_The problem_: Below are some entries; set them all down exactly.

_Data to examine_:
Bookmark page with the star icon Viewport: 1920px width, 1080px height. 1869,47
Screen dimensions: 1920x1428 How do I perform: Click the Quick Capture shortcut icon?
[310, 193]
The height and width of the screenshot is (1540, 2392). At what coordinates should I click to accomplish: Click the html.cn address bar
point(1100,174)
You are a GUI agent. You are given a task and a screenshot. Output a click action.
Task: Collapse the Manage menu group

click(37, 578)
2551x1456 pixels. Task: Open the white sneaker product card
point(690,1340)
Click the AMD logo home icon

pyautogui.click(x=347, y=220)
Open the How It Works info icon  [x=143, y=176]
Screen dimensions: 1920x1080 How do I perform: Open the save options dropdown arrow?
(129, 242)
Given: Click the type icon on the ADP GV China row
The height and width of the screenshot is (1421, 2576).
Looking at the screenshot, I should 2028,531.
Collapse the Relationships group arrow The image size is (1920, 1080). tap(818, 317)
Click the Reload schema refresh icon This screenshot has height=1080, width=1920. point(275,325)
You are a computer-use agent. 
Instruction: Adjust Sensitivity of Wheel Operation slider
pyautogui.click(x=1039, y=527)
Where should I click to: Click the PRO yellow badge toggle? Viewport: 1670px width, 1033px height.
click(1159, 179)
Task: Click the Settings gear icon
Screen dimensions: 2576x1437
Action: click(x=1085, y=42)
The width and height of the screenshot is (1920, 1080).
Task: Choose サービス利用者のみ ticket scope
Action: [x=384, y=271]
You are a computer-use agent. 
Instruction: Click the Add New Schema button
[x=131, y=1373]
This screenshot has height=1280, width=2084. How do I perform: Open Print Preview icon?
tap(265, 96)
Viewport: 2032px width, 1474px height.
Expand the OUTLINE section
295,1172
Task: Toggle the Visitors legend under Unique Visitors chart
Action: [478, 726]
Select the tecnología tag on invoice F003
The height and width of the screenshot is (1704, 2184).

_Exercise solution_:
Bookmark page with the star icon Viewport: 1920px width, 1080px height. 1869,47
Screen dimensions: 1920x1428 How do I perform: Click the Quick Capture shortcut icon?
[310, 193]
The height and width of the screenshot is (1540, 2392). At what coordinates should I click to accomplish: Click the html.cn address bar
point(1100,174)
You are a GUI agent. You are given a task and a screenshot. Output a click action.
Task: Collapse the Manage menu group

click(37, 578)
2551x1456 pixels. Task: Open the white sneaker product card
point(690,1340)
Click the AMD logo home icon

pyautogui.click(x=347, y=220)
Open the How It Works info icon  [x=143, y=176]
Screen dimensions: 1920x1080 How do I perform: Open the save options dropdown arrow?
(129, 242)
Given: Click the type icon on the ADP GV China row
The height and width of the screenshot is (1421, 2576).
Looking at the screenshot, I should 2028,531.
Collapse the Relationships group arrow The image size is (1920, 1080). tap(818, 317)
Click the Reload schema refresh icon This screenshot has height=1080, width=1920. point(275,325)
You are a computer-use agent. 
Instruction: Adjust Sensitivity of Wheel Operation slider
pyautogui.click(x=1039, y=527)
Where should I click to: Click the PRO yellow badge toggle? Viewport: 1670px width, 1033px height.
click(1159, 179)
Task: Click the Settings gear icon
Screen dimensions: 2576x1437
Action: click(x=1085, y=42)
The width and height of the screenshot is (1920, 1080).
Task: Choose サービス利用者のみ ticket scope
Action: [x=384, y=271]
You are a computer-use agent. 
Instruction: Click the Add New Schema button
[x=131, y=1373]
This screenshot has height=1280, width=2084. How do I perform: Open Print Preview icon?
tap(265, 96)
Viewport: 2032px width, 1474px height.
Expand the OUTLINE section
295,1172
Task: Toggle the Visitors legend under Unique Visitors chart
Action: [478, 726]
Select the tecnología tag on invoice F003
The height and width of the screenshot is (1704, 2184).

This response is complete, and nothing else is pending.